Aim of the exercise: How many lines of the entries hold the string "will"? Reply with the number alone.

═══ Supplied data

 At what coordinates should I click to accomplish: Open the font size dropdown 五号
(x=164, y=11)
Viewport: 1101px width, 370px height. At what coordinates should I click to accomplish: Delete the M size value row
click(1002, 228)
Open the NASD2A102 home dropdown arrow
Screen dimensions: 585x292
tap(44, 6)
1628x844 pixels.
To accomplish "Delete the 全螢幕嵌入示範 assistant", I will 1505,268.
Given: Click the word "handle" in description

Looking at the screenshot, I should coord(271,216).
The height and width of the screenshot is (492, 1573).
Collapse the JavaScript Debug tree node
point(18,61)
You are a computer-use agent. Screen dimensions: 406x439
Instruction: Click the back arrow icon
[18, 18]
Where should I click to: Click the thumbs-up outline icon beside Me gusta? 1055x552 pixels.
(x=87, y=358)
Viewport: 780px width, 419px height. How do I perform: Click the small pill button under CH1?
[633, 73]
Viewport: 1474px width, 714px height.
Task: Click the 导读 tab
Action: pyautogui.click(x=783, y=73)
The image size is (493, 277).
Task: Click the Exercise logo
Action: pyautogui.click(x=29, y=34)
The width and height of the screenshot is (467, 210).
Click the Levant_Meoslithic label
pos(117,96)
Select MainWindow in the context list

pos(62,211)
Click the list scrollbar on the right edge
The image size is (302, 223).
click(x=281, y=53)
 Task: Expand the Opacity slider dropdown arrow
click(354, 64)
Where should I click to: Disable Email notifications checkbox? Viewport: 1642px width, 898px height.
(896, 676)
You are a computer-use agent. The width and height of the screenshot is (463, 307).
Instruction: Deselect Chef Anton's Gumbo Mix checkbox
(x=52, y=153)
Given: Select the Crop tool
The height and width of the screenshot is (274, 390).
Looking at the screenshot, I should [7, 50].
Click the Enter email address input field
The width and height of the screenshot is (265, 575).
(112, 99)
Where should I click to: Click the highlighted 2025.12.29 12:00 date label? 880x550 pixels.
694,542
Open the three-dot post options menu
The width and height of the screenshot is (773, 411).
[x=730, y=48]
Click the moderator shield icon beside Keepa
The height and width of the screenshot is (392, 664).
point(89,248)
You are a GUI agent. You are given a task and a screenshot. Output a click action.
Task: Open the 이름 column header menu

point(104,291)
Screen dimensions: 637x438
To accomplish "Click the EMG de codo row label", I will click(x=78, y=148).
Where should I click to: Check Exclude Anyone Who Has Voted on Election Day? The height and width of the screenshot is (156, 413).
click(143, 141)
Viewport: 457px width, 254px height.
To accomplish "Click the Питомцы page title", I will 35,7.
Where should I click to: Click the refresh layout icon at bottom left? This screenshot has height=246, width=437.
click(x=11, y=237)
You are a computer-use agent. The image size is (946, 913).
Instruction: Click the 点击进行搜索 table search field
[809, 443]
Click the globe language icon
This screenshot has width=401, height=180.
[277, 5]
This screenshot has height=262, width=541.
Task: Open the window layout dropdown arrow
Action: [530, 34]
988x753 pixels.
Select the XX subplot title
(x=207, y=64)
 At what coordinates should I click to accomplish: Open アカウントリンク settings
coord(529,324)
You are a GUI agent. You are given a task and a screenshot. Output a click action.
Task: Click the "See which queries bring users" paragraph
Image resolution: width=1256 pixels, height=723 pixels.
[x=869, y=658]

══════

Exercise result: 3